PLAYBILL ON OPENING NIGHT: The Blonde in the Thunderbird: Somerstime, When the Livin' Ain't Easy

By Harry Haun
18 Jul 2005

The mistress of the Thighmaster looks great for 58 (actually, although she readily claims it, she won’t turn 58 until Oct. 16), and the story of those years she takes at 90mph in 90 minutes. Fasten your seat belts. "This business has been so good to me, even with all the conflicts I've had. I learned from every one of them. What I'm trying to say is, it doesn't matter what happened to you and it doesn’t matter where you come from — if you're willing to do the work, you can change your life. I did. And, if I can do it, so can you…"

In the great scheme of things, Somers sees herself falling somewhere between the resiliency of the Shmoo and the triumph of the human spirit. A Shmoo was a beach toy, armless and pear-shaped, with a weighted bottom, right out of Al Capp's Dogpatch. "My brother used to have one of those. You'd punch it, and it would come right back up," she said. "That's, pretty much, my life. I've been socked around so much, but I kinda roll up my sleeves every time and start all over again. My show is about the triumph of the human spirit. It takes you up and down and back up again. It makes quite a journey."

As roller coaster rides go, Somers' life and career have not been a straight line. "Eclectic" is the word that comes to mind. Her mute bit in "American Graffiti" (mouthing "I love you" to a seriously oversexed Richard Dreyfuss at a traffic light) led to appearances on the Johnny Carson show, which in turn led to four seasons of "Three's Company" and a very ugly public firing. Then she hung a right to Vegas, bumping and grinding into Sales.

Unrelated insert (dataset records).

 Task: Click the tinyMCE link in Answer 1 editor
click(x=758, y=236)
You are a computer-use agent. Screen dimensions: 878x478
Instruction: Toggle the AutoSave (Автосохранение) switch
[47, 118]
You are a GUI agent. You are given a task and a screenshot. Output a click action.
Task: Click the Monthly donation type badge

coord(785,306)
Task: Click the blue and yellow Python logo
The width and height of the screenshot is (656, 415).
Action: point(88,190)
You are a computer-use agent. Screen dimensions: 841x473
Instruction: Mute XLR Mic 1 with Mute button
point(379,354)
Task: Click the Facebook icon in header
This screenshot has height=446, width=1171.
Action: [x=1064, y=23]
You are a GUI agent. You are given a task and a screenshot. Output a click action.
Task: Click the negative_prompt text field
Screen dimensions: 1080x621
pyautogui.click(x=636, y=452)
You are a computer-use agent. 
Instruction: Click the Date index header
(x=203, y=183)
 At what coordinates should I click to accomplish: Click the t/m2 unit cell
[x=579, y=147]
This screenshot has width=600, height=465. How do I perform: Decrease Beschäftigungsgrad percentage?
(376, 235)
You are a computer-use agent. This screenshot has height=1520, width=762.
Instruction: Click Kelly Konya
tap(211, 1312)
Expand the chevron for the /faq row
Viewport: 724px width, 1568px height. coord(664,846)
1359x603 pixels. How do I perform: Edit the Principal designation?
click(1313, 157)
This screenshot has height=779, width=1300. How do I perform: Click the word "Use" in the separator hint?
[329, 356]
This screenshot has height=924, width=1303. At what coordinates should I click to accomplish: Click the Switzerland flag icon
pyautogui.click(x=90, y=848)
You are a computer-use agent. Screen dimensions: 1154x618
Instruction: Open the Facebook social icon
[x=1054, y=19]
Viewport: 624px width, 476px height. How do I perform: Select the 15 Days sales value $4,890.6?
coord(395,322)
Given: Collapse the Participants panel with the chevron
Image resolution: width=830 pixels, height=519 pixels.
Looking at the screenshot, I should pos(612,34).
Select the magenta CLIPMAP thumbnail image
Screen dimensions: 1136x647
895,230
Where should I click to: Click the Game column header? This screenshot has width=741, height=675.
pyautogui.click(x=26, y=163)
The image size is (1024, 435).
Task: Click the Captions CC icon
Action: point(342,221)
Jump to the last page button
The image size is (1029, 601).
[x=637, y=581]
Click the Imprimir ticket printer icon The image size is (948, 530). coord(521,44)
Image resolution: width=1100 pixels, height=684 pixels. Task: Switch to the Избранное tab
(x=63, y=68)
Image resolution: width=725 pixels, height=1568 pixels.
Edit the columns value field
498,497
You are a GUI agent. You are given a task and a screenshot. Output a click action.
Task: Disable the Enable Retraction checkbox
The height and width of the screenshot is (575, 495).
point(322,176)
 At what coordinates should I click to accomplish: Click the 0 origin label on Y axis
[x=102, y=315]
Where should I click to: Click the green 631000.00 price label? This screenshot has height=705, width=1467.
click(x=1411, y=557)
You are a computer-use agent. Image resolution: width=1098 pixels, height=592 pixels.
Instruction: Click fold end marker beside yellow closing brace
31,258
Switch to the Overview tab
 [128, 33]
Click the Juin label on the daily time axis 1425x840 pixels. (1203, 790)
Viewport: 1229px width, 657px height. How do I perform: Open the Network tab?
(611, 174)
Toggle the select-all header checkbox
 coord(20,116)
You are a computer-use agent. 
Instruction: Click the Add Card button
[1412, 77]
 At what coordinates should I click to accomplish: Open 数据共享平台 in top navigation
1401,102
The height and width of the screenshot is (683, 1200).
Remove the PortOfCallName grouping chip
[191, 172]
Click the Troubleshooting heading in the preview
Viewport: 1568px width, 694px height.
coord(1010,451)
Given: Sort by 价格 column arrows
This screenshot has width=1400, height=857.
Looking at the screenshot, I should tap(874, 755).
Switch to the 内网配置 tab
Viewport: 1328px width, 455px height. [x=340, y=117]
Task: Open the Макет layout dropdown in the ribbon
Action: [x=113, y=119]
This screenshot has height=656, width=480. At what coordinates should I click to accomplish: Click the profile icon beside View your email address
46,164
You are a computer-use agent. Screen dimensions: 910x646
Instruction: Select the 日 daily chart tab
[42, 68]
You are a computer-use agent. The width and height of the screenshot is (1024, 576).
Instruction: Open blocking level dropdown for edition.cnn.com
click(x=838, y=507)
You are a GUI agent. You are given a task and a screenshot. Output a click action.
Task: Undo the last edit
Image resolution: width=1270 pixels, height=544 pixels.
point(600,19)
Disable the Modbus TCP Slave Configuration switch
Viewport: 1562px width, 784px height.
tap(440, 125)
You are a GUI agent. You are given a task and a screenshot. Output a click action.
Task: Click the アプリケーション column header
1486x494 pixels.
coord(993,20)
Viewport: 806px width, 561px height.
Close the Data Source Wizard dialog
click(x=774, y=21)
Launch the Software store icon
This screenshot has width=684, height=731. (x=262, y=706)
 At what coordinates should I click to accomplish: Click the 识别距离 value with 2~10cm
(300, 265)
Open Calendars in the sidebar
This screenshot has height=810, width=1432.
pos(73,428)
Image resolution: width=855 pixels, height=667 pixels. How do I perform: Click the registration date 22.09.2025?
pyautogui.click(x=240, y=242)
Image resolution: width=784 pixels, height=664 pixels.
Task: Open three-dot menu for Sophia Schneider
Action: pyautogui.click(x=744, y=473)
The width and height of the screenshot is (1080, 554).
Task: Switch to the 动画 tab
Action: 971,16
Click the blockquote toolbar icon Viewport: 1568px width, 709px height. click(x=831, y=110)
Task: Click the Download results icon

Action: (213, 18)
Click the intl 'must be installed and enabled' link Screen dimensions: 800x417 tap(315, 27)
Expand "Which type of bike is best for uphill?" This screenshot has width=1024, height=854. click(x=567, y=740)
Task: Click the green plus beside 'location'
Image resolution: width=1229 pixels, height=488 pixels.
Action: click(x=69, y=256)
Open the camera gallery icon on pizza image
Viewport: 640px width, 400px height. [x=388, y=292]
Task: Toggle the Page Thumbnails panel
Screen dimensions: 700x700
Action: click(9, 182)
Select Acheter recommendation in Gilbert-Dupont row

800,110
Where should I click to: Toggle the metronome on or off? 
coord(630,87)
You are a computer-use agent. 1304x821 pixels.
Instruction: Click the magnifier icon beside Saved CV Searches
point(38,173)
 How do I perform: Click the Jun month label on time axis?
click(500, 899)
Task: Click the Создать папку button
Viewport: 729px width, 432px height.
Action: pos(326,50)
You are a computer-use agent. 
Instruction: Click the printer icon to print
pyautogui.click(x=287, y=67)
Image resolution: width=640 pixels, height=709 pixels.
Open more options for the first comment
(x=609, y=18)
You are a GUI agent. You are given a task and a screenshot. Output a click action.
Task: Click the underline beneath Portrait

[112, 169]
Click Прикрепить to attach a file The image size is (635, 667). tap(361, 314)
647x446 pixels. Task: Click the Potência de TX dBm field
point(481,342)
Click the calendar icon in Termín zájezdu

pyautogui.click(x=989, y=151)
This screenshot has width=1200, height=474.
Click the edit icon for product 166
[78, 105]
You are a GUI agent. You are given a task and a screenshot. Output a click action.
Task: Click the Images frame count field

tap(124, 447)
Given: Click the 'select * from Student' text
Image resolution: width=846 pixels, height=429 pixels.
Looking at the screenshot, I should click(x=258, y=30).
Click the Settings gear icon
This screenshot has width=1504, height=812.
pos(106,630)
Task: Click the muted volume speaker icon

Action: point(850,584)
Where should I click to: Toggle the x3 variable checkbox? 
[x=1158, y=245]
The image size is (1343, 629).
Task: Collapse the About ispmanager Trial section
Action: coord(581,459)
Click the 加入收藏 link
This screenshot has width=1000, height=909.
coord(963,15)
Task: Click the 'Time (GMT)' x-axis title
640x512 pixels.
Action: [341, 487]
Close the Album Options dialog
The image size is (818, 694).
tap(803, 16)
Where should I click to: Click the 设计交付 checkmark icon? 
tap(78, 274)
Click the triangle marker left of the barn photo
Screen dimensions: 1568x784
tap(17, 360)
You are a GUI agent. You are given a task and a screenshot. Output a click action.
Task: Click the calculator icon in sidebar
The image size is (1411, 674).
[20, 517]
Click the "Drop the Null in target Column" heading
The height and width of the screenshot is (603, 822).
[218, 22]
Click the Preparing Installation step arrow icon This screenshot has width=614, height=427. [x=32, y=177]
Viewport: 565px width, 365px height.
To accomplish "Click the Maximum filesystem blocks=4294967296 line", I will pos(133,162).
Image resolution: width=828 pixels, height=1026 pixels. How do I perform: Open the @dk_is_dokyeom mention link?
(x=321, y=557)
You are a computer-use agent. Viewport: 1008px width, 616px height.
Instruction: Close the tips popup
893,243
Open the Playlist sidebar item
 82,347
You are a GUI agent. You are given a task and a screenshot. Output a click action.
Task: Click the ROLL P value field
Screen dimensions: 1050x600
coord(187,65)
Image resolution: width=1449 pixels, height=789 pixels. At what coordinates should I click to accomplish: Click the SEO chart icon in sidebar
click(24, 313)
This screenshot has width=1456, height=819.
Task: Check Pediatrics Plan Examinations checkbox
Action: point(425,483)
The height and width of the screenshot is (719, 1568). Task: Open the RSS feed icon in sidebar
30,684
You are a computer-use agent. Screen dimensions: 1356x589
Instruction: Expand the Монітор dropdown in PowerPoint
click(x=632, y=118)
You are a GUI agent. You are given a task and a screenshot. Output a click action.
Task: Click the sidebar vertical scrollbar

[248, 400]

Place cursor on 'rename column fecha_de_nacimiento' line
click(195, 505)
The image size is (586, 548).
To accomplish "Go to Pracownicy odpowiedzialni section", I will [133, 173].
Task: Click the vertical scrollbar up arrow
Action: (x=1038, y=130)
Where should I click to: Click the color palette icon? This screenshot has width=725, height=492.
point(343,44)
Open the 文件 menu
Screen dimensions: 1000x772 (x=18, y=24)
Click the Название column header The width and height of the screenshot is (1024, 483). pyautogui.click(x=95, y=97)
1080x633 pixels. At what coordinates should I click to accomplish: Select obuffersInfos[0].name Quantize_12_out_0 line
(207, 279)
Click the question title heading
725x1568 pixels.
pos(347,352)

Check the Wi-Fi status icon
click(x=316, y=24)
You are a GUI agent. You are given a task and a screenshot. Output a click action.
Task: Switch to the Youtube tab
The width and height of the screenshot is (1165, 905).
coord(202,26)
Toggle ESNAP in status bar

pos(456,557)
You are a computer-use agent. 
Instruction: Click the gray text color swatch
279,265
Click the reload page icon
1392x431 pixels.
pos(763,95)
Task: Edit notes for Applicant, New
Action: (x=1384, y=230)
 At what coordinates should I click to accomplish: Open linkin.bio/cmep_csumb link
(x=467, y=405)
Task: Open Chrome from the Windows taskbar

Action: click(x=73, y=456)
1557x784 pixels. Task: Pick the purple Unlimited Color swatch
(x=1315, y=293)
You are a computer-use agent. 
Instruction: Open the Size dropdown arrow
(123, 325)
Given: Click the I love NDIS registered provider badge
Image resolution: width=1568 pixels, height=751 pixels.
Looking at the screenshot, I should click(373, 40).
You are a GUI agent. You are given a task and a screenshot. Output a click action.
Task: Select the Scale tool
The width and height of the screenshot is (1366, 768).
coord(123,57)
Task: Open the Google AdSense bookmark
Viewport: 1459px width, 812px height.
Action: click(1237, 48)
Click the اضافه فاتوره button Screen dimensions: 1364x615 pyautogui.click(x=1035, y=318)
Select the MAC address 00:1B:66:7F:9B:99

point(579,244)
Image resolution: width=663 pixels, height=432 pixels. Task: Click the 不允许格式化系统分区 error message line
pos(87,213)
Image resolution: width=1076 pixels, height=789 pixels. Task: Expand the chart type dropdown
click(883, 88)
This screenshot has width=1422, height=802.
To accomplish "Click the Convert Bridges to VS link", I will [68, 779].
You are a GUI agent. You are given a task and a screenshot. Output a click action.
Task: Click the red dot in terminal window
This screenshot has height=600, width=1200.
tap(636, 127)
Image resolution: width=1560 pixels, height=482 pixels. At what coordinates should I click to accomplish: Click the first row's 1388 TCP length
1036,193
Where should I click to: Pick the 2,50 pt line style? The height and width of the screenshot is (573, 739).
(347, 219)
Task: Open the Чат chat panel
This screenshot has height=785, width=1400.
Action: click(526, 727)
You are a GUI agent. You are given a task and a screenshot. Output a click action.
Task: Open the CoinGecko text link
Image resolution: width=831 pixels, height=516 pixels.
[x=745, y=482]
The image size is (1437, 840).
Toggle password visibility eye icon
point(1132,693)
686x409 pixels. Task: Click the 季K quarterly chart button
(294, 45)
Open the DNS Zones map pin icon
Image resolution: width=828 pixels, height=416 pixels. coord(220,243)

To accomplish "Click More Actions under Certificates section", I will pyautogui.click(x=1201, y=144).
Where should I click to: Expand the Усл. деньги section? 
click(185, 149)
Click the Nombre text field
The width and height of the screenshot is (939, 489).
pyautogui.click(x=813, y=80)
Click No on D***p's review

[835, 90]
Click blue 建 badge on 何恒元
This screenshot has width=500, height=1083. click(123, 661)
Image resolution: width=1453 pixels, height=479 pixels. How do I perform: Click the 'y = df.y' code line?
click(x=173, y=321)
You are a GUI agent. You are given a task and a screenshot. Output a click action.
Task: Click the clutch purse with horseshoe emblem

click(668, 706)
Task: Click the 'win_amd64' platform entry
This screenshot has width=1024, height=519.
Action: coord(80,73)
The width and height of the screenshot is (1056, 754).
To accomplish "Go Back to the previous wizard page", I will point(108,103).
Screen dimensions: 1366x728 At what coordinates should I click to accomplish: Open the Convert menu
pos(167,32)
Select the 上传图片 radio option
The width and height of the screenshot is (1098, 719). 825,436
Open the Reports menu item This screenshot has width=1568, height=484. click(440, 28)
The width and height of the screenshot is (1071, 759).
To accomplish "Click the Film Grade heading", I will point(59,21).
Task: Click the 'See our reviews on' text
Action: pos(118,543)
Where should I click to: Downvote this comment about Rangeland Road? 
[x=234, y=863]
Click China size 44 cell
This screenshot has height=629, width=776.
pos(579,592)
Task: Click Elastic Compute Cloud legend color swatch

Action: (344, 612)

"Who would have thought that dumb little $19 device would have revived my careers?" she muses about the Thighmaster she successfully peddled on television. "I was doing shows in Vegas, getting home at three in the morning, night after night. One night I said to Alan [her agent and husband of 37 years], 'We've got to find a way to make some money without showing up every night,' and he went out and found this Thighmaster commercial. I said, 'Do you think it'll hurt my career?' He said, 'Baby, for all intents and purposes, to the outside world, you don't really have a career. If it wins, you'll be a big hero. If it doesn't you’ll do another job.' Who knew 10 million people would buy that?"



Elaine Stritch: At Liberty set the highwater mark for confessional one-person shows, and, yes, Somers has seen it. "I saw it after we had put ours together," she was quick to note. "What I loved about it was there's no competition in these shows because her story is her story and my story is my story. They're completely different. If you tell your story well, people will come and they will get involved."

The Blonde in the Thunderbird plays to Sept. 3 at the Brooks Atkinson Theatre.